Reproduce the lines from the one containing "Image resolution: width=1248" through the last line, both included, substituting "dock" for "taskbar" and leaving everything else unchanged.

_ _ _ _

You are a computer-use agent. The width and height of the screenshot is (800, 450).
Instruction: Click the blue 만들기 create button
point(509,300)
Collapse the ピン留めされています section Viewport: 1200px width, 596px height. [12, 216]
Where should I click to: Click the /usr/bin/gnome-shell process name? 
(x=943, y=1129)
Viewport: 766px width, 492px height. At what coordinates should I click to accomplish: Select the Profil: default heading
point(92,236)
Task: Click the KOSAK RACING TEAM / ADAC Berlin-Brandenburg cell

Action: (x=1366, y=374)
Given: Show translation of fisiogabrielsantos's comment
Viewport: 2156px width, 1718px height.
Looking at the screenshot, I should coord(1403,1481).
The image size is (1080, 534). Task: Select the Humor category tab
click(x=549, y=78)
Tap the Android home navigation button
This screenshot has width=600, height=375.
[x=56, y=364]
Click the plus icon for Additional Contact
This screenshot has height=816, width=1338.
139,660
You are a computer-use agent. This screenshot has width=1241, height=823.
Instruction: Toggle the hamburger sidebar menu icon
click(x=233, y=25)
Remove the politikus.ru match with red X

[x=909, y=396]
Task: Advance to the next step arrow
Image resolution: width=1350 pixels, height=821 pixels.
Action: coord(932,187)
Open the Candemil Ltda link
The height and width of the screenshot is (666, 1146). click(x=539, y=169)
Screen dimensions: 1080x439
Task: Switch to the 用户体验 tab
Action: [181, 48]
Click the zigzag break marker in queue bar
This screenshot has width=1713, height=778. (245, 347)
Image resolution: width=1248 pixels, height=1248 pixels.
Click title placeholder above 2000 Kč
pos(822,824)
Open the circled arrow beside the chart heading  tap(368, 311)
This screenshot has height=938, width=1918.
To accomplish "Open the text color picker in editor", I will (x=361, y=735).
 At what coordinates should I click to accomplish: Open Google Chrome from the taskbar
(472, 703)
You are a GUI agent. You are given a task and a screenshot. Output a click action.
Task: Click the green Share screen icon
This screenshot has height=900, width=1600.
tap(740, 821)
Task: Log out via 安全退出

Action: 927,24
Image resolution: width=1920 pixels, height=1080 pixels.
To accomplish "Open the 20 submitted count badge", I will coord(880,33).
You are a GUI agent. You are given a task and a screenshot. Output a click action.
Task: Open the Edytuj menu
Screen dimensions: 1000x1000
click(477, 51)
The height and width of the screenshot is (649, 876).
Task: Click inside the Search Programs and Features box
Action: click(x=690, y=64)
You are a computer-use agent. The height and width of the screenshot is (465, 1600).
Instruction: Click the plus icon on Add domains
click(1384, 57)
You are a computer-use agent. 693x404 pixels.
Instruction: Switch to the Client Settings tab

_ _ _ _

EXPECTED ANSWER:
Image resolution: width=1248 pixels, height=1248 pixels.
Click title placeholder above 2000 Kč
pos(822,824)
Open the circled arrow beside the chart heading  tap(368, 311)
This screenshot has height=938, width=1918.
To accomplish "Open the text color picker in editor", I will (x=361, y=735).
 At what coordinates should I click to accomplish: Open Google Chrome from the dock
(472, 703)
You are a GUI agent. You are given a task and a screenshot. Output a click action.
Task: Click the green Share screen icon
This screenshot has height=900, width=1600.
tap(740, 821)
Task: Log out via 安全退出

Action: 927,24
Image resolution: width=1920 pixels, height=1080 pixels.
To accomplish "Open the 20 submitted count badge", I will coord(880,33).
You are a GUI agent. You are given a task and a screenshot. Output a click action.
Task: Open the Edytuj menu
Screen dimensions: 1000x1000
click(477, 51)
The height and width of the screenshot is (649, 876).
Task: Click inside the Search Programs and Features box
Action: click(x=690, y=64)
You are a computer-use agent. The height and width of the screenshot is (465, 1600).
Instruction: Click the plus icon on Add domains
click(1384, 57)
You are a computer-use agent. 693x404 pixels.
Instruction: Switch to the Client Settings tab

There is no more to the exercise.